-- SUPPLIED DATA follows --
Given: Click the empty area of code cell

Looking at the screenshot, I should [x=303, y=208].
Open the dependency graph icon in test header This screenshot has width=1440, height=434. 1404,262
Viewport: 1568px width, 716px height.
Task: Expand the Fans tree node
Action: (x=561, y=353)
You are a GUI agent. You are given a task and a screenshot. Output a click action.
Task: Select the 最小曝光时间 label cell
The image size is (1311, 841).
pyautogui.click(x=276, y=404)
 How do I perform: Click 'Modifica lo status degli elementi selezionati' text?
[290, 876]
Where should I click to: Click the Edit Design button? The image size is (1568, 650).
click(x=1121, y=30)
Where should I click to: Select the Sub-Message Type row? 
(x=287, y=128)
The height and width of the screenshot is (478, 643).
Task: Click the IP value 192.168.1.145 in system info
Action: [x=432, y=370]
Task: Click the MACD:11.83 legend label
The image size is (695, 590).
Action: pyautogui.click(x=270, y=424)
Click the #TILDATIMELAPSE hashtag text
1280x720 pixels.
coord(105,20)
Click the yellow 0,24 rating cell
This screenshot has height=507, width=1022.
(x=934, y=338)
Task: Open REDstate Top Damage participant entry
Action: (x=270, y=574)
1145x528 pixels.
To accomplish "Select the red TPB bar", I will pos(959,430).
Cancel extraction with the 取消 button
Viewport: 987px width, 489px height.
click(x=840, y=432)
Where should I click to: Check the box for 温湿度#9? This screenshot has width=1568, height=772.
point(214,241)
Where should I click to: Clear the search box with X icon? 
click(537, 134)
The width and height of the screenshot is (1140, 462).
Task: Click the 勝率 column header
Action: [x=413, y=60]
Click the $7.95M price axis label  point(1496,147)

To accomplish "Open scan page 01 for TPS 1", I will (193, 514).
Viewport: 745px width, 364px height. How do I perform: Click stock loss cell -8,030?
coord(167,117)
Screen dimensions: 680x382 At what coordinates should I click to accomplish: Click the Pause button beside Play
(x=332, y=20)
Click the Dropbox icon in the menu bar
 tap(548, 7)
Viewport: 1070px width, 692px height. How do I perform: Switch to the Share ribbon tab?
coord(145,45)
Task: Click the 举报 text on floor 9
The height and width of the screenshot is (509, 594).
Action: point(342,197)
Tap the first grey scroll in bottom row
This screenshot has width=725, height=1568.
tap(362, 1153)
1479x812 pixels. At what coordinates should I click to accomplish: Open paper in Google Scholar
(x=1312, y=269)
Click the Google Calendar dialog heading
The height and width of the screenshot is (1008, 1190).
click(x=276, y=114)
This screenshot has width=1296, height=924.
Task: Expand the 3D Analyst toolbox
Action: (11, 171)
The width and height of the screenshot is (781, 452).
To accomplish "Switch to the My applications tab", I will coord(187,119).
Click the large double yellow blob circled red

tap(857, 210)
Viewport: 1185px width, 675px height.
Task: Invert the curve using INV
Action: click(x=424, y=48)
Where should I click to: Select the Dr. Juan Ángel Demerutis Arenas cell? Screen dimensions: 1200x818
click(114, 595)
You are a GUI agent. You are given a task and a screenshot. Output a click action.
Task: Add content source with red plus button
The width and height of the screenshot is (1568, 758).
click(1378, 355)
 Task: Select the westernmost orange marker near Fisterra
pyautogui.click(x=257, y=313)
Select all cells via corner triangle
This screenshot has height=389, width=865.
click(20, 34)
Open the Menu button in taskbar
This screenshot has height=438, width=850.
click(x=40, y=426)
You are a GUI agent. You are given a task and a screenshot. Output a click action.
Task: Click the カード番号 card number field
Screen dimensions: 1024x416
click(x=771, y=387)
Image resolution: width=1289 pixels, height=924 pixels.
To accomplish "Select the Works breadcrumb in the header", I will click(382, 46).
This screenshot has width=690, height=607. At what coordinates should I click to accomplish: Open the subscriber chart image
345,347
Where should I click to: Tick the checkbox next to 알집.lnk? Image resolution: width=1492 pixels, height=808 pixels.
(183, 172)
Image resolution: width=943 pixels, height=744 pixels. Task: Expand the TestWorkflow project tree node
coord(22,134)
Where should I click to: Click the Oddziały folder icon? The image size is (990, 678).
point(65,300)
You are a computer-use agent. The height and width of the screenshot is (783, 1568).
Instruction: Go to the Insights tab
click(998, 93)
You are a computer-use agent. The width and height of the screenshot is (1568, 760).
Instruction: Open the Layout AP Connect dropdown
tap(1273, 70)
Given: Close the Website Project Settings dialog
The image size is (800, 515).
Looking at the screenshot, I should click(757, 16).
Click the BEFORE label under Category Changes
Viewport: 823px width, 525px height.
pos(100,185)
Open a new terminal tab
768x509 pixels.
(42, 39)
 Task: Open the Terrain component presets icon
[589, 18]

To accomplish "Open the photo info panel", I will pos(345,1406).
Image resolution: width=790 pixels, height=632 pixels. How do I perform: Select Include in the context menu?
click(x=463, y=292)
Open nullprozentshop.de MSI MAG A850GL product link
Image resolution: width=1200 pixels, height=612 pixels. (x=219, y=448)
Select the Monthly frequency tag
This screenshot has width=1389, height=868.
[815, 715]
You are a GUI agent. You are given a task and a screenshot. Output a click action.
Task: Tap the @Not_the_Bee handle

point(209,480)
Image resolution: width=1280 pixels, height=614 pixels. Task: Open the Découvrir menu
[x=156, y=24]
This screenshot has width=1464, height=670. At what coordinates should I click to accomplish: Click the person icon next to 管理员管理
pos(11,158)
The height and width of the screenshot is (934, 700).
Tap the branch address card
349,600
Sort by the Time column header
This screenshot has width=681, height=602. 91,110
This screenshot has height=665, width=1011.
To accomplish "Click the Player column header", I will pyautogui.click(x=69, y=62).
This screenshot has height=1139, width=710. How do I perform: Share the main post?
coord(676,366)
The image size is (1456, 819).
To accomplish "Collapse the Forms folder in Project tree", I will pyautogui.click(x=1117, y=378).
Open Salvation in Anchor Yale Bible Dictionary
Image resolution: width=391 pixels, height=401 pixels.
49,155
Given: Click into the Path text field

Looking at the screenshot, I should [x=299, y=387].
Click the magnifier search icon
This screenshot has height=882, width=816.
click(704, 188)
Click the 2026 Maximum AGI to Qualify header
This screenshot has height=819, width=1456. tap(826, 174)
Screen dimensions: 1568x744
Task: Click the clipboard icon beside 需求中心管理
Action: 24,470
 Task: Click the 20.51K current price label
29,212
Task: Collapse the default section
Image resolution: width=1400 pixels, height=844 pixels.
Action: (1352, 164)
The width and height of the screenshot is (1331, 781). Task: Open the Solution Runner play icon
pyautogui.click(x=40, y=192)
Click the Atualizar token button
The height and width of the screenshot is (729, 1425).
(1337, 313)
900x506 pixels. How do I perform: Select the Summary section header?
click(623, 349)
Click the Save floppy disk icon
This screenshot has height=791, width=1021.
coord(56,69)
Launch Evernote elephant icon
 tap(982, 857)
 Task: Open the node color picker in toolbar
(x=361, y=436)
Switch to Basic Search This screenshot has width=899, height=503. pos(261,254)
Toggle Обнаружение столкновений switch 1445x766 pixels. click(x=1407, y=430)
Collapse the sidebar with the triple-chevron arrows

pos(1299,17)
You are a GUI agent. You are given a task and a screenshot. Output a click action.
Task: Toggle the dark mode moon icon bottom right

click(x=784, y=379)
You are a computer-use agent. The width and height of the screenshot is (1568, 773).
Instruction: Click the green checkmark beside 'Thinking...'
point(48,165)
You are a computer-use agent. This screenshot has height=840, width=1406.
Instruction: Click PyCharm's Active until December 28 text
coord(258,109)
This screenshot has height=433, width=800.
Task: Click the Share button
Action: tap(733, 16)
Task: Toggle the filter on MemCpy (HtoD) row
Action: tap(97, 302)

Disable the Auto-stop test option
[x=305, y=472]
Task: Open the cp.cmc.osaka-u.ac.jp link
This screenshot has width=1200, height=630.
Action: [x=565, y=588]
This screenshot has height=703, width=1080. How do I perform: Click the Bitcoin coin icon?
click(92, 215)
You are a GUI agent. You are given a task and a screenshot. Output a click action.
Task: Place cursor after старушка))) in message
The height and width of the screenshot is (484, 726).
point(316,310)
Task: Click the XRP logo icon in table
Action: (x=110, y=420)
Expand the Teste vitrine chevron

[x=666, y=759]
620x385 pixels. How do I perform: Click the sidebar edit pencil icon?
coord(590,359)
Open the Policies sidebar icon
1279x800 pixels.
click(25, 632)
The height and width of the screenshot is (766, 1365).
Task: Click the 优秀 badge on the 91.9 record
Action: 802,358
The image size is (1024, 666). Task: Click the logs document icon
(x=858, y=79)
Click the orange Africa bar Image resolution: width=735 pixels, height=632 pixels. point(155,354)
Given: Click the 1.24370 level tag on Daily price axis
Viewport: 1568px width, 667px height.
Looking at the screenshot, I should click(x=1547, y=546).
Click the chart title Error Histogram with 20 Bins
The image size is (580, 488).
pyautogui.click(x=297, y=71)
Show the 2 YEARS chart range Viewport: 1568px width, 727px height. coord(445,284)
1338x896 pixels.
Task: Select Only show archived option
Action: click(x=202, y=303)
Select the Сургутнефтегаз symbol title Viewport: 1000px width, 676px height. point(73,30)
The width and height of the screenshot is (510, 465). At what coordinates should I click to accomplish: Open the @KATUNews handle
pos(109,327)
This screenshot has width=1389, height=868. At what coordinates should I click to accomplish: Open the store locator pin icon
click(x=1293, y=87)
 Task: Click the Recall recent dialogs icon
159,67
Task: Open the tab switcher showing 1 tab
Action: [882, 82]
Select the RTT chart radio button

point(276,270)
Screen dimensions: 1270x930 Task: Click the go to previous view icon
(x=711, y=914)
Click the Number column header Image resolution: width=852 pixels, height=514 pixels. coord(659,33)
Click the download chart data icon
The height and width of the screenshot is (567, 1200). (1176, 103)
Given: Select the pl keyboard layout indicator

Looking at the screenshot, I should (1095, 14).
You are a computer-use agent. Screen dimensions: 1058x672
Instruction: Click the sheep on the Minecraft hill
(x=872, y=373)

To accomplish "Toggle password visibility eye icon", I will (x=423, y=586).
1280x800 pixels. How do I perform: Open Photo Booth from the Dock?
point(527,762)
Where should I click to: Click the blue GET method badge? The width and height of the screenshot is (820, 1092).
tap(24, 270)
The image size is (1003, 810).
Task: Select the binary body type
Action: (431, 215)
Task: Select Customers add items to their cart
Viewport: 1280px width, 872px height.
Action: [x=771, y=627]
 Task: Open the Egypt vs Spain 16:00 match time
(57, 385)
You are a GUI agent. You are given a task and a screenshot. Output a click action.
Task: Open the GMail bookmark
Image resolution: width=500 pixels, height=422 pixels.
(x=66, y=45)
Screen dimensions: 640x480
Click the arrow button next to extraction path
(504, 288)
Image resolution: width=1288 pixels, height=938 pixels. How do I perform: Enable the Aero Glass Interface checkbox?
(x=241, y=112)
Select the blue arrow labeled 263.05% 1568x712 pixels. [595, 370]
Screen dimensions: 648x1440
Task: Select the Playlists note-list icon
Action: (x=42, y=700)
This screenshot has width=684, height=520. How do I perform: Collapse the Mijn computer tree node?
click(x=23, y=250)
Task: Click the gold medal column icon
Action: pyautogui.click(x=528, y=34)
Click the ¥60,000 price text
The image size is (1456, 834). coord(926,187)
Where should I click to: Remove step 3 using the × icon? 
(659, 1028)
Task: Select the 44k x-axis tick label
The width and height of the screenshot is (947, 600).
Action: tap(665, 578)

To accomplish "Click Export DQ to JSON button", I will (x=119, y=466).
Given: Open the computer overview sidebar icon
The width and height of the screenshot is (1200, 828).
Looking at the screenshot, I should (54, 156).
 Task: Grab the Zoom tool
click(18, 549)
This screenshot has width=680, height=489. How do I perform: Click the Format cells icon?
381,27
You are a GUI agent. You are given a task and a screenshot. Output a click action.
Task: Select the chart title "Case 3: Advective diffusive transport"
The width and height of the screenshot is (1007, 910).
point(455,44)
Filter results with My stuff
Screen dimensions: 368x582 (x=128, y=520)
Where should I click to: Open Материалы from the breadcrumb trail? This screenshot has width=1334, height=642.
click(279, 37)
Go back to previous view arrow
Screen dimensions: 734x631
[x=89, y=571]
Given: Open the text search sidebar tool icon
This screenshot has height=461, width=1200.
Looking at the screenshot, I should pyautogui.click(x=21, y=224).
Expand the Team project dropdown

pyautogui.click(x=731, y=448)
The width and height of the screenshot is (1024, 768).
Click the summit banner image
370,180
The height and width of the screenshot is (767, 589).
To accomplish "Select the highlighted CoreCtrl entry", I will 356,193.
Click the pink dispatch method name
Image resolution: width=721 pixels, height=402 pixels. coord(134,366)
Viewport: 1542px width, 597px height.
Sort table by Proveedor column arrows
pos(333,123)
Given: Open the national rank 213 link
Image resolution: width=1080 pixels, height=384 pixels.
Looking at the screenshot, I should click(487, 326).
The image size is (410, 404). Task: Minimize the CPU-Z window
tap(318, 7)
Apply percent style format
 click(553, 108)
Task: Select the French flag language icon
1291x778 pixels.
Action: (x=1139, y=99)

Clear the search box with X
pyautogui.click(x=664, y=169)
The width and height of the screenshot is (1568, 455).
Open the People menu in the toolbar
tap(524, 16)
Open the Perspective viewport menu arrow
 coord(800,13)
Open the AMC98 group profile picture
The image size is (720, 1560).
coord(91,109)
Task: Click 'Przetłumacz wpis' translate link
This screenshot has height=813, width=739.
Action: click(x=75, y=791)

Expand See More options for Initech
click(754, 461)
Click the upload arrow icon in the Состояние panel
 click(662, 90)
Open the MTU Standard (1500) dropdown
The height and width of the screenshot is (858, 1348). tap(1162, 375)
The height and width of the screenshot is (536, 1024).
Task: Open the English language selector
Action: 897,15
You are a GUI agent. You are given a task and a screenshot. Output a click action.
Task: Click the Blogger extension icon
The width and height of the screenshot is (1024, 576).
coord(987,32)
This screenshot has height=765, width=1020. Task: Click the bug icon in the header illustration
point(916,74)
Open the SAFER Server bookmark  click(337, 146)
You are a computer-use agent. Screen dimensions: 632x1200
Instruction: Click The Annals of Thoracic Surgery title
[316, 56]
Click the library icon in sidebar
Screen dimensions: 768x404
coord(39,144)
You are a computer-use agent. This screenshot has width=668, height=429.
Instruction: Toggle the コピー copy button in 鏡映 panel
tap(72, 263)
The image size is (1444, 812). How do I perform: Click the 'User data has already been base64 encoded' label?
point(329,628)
-- SUPPLIED DATA concluded --
DESCRIPTION OF THE TASK: Reproduce exactly the section above that begins at the line containing "Task: Toggle the dark" and ends at the line containing "Open the Policies sidebar icon", leaving out all other lines.

WRITTEN SOLUTION:
Task: Toggle the dark mode moon icon bottom right

click(x=784, y=379)
You are a computer-use agent. The width and height of the screenshot is (1568, 773).
Instruction: Click the green checkmark beside 'Thinking...'
point(48,165)
You are a computer-use agent. This screenshot has height=840, width=1406.
Instruction: Click PyCharm's Active until December 28 text
coord(258,109)
This screenshot has height=433, width=800.
Task: Click the Share button
Action: tap(733, 16)
Task: Toggle the filter on MemCpy (HtoD) row
Action: tap(97, 302)

Disable the Auto-stop test option
[x=305, y=472]
Task: Open the cp.cmc.osaka-u.ac.jp link
This screenshot has width=1200, height=630.
Action: [x=565, y=588]
This screenshot has height=703, width=1080. How do I perform: Click the Bitcoin coin icon?
click(92, 215)
You are a GUI agent. You are given a task and a screenshot. Output a click action.
Task: Place cursor after старушка))) in message
The height and width of the screenshot is (484, 726).
point(316,310)
Task: Click the XRP logo icon in table
Action: (x=110, y=420)
Expand the Teste vitrine chevron

[x=666, y=759]
620x385 pixels. How do I perform: Click the sidebar edit pencil icon?
coord(590,359)
Open the Policies sidebar icon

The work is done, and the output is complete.